Text excerpt:
»»
And even young people, who are often cited as the first to abandon a traditional model, are continuing to use agents.
"STA Travel is still reporting strong sales growth, and its market is the school leaver and the university student," Westbury says, adding that the Student Flights brand of Flight Centre opened four new stores in 2011 also.
The demise of DVD rental has been predicted since consumers first started watching video online. The industry has experiences massive consolidation in the past decade, but continues to defy the doomsayers, at least locally.
According to IBISWorld's MacGowan, DVD rental is in significant decline and has been for quite a number of years, thanks to cheaper DVD sales prices, the expansion of free-to-air TV, internet-based video services and DVD rental kiosks.
"One thing that is going to have a huge impact on video rentals is really going to be the way they interact with the internet, and the provision of video-on-demand services, where we predict strong growth over the next five to 10 years," MacGowan says.
IBISWorld estimates that the industry will generate revenue of $1.04 billion in 2010-11, down 3.1% on 2009-10. This is in line with a 2.9% per annum decrease over the last five years. Revenue is expected to fall by 2.7% per annum for the next five years, reaching a low of $905 million in 2015-16.
According to IBISWorld there are 1,397 rental outlets in Australia – a 1.8% decrease over the past year. The story in Australia is rosier than in the US however, where the decline of brands such as Blockbuster and Hollywood Video has seen around 5,000 stores closed.
According to the executive director of the Australian Video Rental Retailers Association, Ross Walden, massive growth early in the last decade meant rationalisation was inevitable. He puts the local number of stores at between 1,450 and 1,500 in Australia, and believes the decline has levelled out.
"You are not going to see the numbers drop significantly like they have in the last five years," Walden says. "You might see 1,350 to 1,390, but it is going to be nowhere near the amount that we have seen."
"Our stores offer a consumer-orientated service to the people who come in," Walden says.
Many stores have found additional uses for their real estate, including adding Optus and Subway franchises.
Franchise Entertainment Group (FE Group), which operates the Video Ezy and Blockbuster (no management association with the US company) franchises, has struck deals with Metcash's Lucky 7 convenience stores and Cold Rock Ice Cream.
FE Group co-owner Paul Uniacke says the goal is to diversify the range of products offered in stores.
"It's about how proactive and progressive we want to be into the future – do we really want to be here?" Unicke says. "And I think there is a real opportunity."
Uniacke says the massive decline in the US has been due to rigid business models and a failure to compete with the DVD mail rental and online streaming service Netflix, which now has 25 million subscribers, and with cheap DVD rental kiosks. FE Group has purchased 1,000 NCR DVD rental kiosks, which it will add to the 120 that it acquired when it bought RedRoomDVD in December last year. It operates numerous online DVD retail sites, and is launching a DVD rental mail service.
But that market is already dominated in Australia by Quickflix, which now has 110,000 subscribers after reporting a 24% increase during the December 2011 quarter. Quickflix has also launched an online streaming service accessible through PCs, Sony Bravia televisions and Sony's PlayStation 3.
Chief executive Stephen Langsford says his company is busily signing content owners, and to date has added Warner Brothers, Sony Pictures, NBC Universal and HBO.
"This will be the year of IPTV's true arrival," Langsford says. "We are at a point now where we have broadband connectivity and data caps that are sufficiently high so that costs of broadband are not an issue."
««
Required action: Write out the DVD rental article above from "And even young" up to and including "and DVD rental kiosks.".

Supplied entries:
»»
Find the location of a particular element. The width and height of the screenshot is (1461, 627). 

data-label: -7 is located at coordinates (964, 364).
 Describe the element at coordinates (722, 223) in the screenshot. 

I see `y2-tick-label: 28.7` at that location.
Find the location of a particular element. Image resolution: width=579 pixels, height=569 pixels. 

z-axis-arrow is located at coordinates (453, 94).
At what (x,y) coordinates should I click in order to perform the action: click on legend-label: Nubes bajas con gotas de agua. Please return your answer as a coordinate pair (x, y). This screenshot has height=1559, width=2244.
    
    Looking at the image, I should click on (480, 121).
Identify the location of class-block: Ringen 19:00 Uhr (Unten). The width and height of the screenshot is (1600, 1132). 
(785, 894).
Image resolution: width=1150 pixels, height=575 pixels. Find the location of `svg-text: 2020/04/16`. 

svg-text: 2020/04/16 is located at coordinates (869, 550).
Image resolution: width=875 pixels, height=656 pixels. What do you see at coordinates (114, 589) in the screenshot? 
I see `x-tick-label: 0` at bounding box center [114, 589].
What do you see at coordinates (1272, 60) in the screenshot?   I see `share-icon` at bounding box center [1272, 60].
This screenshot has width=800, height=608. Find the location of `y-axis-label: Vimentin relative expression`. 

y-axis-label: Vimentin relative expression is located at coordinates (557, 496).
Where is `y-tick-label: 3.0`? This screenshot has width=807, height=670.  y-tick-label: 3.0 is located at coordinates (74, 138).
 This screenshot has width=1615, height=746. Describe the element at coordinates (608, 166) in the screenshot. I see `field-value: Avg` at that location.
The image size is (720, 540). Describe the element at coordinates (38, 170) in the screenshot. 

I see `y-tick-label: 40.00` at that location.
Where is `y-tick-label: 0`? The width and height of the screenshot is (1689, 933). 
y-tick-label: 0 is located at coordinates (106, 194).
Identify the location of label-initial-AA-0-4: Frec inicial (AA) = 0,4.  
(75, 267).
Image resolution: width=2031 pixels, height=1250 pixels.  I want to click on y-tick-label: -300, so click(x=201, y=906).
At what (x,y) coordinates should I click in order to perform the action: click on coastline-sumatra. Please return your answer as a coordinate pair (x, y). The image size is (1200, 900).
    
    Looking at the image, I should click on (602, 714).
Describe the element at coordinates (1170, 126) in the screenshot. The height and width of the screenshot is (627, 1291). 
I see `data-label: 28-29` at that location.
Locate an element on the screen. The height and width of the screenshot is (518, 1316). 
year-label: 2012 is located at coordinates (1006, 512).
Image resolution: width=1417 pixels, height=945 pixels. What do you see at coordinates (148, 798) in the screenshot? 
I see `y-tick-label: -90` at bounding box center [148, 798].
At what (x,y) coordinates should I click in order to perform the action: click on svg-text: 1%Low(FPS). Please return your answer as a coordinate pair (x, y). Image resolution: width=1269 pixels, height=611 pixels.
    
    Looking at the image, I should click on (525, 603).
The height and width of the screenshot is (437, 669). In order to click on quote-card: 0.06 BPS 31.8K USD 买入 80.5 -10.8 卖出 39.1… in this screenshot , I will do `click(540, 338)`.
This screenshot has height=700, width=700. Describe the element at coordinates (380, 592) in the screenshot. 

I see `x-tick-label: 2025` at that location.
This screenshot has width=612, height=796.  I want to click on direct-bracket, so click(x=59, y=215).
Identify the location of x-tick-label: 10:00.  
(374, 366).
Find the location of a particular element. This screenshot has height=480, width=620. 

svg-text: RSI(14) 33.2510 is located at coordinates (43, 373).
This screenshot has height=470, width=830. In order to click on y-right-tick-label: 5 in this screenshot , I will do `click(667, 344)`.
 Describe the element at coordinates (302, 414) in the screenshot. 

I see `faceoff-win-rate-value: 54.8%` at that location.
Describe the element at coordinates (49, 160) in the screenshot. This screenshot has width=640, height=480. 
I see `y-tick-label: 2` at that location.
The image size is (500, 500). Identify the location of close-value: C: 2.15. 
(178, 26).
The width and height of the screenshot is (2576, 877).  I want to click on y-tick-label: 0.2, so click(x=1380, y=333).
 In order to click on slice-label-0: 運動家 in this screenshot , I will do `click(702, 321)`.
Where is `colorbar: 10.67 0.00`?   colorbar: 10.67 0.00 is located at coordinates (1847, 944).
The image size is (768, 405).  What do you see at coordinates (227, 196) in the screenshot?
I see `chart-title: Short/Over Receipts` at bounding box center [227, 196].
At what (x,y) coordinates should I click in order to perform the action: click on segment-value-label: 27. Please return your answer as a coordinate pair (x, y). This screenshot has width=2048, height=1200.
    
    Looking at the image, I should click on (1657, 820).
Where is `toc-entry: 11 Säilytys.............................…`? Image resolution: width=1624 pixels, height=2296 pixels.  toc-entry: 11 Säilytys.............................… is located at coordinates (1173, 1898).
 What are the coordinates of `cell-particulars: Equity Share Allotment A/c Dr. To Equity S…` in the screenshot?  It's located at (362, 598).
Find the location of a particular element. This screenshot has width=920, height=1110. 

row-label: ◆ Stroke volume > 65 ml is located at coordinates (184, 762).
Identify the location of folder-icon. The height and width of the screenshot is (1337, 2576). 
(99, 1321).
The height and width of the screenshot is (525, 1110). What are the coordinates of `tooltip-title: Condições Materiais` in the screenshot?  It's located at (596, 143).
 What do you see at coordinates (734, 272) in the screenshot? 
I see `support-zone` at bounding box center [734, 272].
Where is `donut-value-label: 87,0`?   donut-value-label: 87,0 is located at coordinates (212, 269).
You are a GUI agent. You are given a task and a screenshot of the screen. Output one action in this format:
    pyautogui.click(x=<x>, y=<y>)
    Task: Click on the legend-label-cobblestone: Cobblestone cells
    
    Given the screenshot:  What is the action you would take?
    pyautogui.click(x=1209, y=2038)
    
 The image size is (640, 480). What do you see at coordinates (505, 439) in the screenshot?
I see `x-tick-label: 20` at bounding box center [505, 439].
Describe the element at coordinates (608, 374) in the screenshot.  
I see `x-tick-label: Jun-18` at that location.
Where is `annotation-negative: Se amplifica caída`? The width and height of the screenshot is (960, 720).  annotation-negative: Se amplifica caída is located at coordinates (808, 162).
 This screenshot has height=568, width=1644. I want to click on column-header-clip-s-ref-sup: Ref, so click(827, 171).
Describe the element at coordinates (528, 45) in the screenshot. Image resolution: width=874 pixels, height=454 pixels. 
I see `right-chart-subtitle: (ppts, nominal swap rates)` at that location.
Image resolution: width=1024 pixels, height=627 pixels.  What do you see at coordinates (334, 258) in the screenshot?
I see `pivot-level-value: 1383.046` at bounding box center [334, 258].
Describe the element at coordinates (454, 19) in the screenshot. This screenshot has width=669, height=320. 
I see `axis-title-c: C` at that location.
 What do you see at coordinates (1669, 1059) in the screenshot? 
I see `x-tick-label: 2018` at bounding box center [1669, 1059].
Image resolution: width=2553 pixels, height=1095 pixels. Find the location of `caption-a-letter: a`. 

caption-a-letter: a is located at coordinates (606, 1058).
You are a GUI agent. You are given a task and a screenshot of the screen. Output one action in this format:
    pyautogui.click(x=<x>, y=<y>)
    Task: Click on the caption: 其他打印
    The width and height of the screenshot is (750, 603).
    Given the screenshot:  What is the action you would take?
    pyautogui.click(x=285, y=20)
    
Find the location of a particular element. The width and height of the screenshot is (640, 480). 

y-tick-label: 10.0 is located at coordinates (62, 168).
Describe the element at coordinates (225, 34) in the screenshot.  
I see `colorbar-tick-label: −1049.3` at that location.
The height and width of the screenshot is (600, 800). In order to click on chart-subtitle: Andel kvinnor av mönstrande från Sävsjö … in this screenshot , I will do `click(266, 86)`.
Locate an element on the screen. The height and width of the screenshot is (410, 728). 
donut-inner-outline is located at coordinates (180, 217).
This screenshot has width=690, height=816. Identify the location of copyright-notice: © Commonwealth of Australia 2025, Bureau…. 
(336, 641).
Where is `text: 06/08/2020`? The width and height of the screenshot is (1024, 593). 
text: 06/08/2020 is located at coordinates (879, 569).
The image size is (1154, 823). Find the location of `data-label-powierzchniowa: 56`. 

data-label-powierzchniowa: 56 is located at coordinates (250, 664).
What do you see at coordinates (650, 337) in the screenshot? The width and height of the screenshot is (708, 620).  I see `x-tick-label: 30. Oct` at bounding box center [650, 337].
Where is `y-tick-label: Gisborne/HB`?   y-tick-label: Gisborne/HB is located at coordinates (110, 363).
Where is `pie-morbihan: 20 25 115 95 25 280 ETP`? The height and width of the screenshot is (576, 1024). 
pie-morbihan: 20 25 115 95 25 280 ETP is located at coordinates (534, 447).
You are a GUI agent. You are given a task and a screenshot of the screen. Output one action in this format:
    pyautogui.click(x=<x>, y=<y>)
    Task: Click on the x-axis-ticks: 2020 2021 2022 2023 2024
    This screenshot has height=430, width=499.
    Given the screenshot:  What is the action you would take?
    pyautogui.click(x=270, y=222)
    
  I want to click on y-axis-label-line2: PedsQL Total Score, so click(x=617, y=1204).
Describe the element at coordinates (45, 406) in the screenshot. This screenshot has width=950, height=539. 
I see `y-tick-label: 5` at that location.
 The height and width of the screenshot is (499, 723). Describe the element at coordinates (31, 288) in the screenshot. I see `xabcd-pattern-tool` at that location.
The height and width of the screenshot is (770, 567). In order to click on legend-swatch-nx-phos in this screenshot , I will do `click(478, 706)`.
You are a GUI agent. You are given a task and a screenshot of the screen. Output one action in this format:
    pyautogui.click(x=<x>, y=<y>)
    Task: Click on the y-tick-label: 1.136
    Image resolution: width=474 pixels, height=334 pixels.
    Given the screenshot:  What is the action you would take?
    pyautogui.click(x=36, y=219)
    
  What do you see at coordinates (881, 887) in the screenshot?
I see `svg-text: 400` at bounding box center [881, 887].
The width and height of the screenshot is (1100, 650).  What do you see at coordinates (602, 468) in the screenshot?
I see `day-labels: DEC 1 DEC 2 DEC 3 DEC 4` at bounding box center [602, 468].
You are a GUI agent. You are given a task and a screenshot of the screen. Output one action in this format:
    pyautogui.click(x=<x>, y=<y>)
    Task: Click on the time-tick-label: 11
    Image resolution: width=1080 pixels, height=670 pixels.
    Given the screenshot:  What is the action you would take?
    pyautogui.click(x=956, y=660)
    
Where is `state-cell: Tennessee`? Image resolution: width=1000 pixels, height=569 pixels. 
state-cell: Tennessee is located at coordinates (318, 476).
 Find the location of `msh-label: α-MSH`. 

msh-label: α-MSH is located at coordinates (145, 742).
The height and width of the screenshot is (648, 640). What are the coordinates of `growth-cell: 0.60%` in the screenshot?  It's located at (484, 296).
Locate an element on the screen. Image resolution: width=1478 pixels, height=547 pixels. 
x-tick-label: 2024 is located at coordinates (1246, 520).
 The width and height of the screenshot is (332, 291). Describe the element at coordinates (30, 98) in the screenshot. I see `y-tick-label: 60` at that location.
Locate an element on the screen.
««
Answer area:
And even young people, who are often cited as the first to abandon a traditional model, are continuing to use agents.
"STA Travel is still reporting strong sales growth, and its market is the school leaver and the university student," Westbury says, adding that the Student Flights brand of Flight Centre opened four new stores in 2011 also.
The demise of DVD rental has been predicted since consumers first started watching video online. The industry has experiences massive consolidation in the past decade, but continues to defy the doomsayers, at least locally.
According to IBISWorld's MacGowan, DVD rental is in significant decline and has been for quite a number of years, thanks to cheaper DVD sales prices, the expansion of free-to-air TV, internet-based video services and DVD rental kiosks.